- _WORK TO COMPLETE_: Whenever a line in the records below holds the string "computer", copy it out.

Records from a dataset
------------------------------

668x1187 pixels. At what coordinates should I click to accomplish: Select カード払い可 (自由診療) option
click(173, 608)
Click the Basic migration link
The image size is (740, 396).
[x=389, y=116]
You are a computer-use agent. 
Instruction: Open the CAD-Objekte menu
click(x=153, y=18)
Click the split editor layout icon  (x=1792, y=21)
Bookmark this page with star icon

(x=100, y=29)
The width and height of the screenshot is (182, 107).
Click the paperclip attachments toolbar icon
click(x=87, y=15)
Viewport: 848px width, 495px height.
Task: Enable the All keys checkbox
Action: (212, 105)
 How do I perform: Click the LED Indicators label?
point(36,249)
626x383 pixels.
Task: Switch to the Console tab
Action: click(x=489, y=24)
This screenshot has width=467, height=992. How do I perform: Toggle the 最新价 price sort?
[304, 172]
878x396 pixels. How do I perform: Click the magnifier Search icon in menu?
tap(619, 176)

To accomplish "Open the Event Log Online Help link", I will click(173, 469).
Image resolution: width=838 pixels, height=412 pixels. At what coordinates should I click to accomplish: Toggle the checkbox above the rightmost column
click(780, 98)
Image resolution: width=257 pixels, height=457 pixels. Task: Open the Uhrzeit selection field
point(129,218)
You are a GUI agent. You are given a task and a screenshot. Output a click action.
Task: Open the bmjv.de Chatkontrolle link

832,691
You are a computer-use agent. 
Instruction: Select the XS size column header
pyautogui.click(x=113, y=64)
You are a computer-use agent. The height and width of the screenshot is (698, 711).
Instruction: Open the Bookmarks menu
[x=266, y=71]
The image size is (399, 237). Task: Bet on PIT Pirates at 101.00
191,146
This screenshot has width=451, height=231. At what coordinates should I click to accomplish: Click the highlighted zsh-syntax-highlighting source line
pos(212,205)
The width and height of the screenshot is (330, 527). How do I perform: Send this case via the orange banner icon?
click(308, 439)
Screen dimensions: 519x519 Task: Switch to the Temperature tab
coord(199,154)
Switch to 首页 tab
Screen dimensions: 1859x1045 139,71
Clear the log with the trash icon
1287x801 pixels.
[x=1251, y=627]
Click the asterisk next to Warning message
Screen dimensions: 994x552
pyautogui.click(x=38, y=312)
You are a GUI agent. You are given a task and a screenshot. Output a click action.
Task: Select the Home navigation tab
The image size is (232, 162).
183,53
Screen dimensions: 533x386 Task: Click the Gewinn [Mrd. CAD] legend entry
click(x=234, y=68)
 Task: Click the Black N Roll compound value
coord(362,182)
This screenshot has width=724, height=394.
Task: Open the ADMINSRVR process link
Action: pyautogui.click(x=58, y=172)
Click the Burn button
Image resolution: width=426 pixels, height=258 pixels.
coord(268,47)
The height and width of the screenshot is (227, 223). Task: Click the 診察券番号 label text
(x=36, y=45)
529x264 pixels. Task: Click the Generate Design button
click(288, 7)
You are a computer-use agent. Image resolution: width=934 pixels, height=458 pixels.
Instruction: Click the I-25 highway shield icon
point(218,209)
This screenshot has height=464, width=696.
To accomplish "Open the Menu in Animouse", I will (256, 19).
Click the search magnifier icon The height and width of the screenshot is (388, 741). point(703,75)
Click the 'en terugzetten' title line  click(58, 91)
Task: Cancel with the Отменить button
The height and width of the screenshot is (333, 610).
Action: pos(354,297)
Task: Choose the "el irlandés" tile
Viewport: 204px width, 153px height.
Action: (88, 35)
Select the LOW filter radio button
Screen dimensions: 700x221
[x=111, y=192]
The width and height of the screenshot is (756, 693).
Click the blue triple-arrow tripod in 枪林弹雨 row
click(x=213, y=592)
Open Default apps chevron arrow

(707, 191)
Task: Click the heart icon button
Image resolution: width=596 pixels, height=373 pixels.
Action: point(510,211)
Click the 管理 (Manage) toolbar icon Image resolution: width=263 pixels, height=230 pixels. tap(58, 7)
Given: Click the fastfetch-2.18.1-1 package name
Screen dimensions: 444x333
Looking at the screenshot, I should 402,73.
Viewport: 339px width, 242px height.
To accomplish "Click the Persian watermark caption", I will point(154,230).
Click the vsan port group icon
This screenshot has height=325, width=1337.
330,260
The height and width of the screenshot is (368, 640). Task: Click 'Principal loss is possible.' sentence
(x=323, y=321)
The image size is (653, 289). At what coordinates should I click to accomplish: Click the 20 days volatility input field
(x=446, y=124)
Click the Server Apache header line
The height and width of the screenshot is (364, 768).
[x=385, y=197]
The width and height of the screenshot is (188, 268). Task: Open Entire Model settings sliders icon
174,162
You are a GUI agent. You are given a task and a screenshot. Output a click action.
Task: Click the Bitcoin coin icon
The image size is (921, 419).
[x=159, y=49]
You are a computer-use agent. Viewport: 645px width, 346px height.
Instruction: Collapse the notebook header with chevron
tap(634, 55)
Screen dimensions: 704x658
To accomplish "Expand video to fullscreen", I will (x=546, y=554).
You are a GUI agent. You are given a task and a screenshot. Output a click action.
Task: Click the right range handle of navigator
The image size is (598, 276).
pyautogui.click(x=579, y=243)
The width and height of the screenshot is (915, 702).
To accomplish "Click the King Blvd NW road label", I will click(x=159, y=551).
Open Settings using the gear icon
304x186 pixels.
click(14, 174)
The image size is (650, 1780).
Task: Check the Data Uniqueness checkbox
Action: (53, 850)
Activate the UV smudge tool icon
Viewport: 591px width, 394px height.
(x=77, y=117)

------------------------------

- _TASK RESULT_:
You are a computer-use agent. 
You are a computer-use agent. 
You are a computer-use agent. The height and width of the screenshot is (698, 711).
You are a computer-use agent. Image resolution: width=934 pixels, height=458 pixels.
You are a computer-use agent. Viewport: 645px width, 346px height.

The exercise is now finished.